→ **The problem**
Reproduce without any change the lines of the records below, from the line containing "You are a computer-use agent. Screen dimensions: 1024x576" through the final line of the records.

(Text and item location entries)
※
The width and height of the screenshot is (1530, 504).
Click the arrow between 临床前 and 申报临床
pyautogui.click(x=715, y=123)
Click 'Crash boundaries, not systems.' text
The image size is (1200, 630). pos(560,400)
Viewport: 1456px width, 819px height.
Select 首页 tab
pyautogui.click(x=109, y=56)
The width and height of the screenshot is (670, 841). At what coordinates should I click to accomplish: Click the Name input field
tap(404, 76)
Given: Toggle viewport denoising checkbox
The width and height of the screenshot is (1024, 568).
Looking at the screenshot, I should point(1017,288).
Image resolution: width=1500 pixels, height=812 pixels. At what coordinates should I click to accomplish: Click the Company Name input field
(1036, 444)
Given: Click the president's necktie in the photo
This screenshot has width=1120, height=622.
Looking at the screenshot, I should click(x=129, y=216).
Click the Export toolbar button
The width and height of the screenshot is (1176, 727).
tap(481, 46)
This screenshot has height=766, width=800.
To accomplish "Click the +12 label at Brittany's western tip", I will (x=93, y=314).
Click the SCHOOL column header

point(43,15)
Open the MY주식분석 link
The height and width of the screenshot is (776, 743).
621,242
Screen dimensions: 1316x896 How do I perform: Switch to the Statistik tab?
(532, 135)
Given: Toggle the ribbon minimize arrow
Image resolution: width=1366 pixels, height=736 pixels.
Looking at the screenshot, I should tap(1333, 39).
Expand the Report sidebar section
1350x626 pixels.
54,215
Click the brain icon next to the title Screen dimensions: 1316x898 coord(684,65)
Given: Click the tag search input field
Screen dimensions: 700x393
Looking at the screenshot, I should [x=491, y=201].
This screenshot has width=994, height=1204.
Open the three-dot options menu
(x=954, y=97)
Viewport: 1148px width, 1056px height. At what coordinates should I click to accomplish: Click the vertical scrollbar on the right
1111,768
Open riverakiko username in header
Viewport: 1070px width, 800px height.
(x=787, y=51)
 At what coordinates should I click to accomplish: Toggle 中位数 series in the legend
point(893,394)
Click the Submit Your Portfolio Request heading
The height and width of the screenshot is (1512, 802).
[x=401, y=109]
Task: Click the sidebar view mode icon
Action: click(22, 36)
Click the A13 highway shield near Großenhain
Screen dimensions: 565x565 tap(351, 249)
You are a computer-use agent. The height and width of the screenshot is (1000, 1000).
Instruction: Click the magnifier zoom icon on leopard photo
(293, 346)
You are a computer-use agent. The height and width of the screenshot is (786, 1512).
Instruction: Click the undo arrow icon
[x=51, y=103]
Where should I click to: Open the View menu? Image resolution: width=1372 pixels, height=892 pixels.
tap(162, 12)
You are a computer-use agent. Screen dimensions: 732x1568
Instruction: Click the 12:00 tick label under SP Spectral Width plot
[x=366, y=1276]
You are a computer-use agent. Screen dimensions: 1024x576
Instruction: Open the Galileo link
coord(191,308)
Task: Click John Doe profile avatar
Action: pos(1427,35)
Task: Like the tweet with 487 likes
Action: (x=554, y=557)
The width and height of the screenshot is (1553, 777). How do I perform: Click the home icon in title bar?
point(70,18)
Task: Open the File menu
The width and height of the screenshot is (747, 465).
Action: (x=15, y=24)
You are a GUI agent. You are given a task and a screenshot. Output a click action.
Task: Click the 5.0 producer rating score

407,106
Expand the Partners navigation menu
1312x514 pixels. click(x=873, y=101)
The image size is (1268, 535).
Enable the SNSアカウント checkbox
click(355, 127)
※
→ **The response**
You are a computer-use agent. Screen dimensions: 1024x576
Instruction: Open the Galileo link
coord(191,308)
Task: Click John Doe profile avatar
Action: pos(1427,35)
Task: Like the tweet with 487 likes
Action: (x=554, y=557)
The width and height of the screenshot is (1553, 777). How do I perform: Click the home icon in title bar?
point(70,18)
Task: Open the File menu
The width and height of the screenshot is (747, 465).
Action: (x=15, y=24)
You are a GUI agent. You are given a task and a screenshot. Output a click action.
Task: Click the 5.0 producer rating score

407,106
Expand the Partners navigation menu
1312x514 pixels. click(x=873, y=101)
The image size is (1268, 535).
Enable the SNSアカウント checkbox
click(355, 127)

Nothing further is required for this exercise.